Il primo ministro Andrej Plenkovic e il ministro dei trasporti e delle infrastrutture Oleg Butkovic hanno partecipato alla cerimonia della firma a Zagabria.

Plenkovic ha descritto l’ambizioso programma di 42 chilometri di ferrovia in 42 mesi come un “importante progetto strategico per la Croazia”, dal momento che “la modernizzazione di questo settore è stata trascurata per un decennio”.

Butkovic ha sottolineato che il progetto contribuirebbe a collegare la città di Fiume nella parte occidentale del paese con la capitale ungherese Budapest, attualmente il più grande progetto infrastrutturale in Croazia con un valore totale di oltre 448 milioni di dollari.

Il progetto con sarà finanziato con oltre 300 milioni di euro fondi UE. L’inizio dei lavori è previsto per aprile 2020 e il completamento per ottobre 2023.

Il progetto produrrà 42 km di due corsie di ferrovia, ricostruirà sette stazioni e fermate, sette ponti, due viadotti, 21 sottopassi e cavalcavia, 25 km di muri di protezione, sei passaggi a livello.

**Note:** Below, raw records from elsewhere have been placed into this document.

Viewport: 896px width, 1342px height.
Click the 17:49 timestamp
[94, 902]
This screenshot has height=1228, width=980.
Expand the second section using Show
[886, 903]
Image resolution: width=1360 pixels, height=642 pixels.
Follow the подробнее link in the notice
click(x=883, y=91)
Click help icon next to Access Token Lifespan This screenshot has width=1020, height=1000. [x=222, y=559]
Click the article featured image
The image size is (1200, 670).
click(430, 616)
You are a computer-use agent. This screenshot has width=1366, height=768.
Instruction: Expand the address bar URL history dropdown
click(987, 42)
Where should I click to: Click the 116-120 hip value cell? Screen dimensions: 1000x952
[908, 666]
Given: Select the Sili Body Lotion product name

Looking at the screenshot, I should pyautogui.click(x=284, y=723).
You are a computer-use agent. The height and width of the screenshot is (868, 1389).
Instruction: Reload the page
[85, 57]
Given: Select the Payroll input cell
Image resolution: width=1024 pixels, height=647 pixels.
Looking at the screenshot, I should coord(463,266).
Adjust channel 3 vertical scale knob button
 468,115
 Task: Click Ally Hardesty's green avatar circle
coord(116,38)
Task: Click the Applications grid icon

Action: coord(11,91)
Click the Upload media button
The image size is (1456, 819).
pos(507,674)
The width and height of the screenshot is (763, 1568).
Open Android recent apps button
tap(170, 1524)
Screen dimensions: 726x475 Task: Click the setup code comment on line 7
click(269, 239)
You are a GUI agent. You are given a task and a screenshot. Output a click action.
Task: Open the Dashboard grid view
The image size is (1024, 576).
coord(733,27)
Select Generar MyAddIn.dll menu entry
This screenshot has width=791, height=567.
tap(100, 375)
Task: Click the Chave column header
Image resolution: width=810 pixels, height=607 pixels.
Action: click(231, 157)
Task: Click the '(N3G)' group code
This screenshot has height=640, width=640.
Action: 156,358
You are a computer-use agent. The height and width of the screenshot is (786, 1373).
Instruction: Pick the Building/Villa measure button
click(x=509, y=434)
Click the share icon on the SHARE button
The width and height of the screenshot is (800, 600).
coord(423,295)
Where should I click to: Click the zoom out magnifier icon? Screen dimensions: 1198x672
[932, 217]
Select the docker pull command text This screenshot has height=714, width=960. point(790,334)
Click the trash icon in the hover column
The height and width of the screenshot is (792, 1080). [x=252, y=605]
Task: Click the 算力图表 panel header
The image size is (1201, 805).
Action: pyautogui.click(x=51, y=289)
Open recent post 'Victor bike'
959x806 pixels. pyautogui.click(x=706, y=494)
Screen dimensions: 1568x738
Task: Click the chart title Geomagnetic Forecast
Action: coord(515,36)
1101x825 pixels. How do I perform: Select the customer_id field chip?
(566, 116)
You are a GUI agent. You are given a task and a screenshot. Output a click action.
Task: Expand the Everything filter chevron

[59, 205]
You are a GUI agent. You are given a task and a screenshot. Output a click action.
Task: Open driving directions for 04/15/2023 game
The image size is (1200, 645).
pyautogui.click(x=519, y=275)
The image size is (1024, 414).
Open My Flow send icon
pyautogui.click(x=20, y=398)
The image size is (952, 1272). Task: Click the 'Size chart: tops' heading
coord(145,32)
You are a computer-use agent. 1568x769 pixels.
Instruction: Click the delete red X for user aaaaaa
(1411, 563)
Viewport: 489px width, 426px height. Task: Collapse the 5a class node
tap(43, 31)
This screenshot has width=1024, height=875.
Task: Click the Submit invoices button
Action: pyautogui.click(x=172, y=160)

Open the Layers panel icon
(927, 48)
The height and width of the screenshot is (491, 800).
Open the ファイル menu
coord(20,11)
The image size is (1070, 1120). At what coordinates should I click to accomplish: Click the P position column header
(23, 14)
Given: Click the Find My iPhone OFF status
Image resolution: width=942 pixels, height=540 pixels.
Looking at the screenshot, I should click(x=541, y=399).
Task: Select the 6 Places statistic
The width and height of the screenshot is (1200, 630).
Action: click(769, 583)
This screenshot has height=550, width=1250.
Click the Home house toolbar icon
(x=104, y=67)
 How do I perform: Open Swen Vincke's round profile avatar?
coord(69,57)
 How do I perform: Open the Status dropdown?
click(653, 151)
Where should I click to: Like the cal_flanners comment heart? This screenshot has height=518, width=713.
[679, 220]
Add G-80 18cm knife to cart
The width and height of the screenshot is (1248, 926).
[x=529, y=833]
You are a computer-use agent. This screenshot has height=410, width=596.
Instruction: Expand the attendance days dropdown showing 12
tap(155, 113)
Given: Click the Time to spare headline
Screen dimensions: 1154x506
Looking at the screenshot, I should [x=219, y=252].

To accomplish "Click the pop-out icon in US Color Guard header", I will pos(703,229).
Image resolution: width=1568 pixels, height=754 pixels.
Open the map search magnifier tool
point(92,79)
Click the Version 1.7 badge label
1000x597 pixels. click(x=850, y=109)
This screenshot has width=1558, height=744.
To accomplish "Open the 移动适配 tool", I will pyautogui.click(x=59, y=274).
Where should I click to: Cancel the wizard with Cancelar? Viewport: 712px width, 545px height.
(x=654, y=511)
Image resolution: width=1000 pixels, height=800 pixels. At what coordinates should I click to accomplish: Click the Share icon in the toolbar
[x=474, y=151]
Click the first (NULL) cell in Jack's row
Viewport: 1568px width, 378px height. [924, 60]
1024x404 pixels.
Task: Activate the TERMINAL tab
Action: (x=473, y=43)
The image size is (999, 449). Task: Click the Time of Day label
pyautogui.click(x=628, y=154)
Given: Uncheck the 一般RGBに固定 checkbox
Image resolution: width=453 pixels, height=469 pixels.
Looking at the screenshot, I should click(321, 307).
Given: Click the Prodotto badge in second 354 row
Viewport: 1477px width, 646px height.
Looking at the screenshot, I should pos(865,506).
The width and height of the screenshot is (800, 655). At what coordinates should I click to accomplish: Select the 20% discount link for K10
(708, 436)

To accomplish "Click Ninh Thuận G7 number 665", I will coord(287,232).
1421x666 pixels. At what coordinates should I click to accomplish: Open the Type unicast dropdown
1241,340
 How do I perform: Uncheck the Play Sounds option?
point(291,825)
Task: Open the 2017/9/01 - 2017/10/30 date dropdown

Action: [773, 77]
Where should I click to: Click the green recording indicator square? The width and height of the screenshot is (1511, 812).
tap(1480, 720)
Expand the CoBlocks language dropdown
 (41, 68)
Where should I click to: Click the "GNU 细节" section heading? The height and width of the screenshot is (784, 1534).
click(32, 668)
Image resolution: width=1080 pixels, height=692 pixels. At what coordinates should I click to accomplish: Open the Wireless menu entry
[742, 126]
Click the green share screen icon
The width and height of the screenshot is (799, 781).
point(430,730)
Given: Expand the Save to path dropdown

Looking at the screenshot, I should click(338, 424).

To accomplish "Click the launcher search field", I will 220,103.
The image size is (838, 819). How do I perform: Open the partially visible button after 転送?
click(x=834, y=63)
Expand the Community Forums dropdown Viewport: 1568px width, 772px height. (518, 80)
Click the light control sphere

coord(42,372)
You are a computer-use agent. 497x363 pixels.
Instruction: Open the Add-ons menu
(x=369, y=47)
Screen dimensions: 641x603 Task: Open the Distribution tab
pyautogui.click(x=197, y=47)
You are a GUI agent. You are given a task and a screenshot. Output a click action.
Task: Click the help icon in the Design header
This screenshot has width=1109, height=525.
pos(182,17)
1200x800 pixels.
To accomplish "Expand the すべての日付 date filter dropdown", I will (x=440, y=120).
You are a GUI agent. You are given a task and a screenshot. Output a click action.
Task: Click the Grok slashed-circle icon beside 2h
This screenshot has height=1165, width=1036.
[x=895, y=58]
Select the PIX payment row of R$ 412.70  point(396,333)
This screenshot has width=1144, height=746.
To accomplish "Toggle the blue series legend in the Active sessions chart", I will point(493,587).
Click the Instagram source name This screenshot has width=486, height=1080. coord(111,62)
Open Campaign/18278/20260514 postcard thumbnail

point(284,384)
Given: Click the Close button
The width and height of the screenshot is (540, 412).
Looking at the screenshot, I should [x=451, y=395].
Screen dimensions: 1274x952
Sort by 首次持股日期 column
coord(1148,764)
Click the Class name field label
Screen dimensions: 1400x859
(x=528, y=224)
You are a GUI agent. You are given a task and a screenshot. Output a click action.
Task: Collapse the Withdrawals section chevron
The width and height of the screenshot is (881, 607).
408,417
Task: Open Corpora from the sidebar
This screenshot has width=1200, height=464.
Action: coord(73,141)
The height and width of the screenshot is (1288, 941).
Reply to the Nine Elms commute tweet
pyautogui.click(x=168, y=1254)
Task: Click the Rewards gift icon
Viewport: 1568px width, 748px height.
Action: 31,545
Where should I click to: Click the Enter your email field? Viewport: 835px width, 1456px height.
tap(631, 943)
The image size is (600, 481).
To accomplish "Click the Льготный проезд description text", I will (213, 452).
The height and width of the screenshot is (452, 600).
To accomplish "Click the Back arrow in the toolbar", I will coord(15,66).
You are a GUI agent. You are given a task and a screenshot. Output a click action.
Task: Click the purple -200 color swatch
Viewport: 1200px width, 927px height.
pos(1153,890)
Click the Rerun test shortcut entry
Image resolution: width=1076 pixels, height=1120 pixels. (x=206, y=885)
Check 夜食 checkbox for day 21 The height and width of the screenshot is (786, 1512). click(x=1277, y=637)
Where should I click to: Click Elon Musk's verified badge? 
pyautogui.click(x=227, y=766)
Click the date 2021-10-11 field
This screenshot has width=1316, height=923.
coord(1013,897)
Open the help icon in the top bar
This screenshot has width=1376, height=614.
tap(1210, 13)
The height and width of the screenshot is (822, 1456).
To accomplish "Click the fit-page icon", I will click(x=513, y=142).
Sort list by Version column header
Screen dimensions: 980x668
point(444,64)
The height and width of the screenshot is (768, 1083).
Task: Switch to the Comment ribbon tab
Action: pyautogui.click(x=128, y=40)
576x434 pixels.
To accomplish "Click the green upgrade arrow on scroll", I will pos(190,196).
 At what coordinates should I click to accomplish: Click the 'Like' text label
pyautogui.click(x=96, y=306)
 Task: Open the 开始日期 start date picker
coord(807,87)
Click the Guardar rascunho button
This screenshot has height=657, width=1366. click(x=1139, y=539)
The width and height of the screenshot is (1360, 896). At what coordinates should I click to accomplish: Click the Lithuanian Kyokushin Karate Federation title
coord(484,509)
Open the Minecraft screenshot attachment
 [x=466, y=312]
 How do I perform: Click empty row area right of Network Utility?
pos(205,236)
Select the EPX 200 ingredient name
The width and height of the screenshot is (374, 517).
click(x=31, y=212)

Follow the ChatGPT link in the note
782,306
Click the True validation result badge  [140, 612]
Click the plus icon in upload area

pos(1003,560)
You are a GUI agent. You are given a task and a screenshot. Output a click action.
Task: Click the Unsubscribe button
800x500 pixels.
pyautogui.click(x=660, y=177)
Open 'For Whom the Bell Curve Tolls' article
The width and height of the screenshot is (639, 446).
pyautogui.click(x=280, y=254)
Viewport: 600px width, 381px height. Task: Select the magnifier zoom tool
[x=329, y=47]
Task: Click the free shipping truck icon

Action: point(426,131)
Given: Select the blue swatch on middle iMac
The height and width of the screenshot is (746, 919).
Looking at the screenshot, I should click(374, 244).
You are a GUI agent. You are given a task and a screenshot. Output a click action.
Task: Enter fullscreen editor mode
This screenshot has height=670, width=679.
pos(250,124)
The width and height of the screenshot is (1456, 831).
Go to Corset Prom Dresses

I problemi con i paesi del Golfo e i disordini interni in Nord Africa spingono gli appaltatori turchi verso nuove frontiere: dall’Asia Centrale (regione dove hanno aumentato i loro affari per la recessione economica in corso in Russia) fino appunto a quei paesi europei il cui mercato interno è in contrazione. La Cengiz İnşaat, capeggiata da Mehmet Cengiz, si sta espandendo dalla Slovenia al Montenegro, dalla Bulgaria alla Bosnia ed Erzegovina.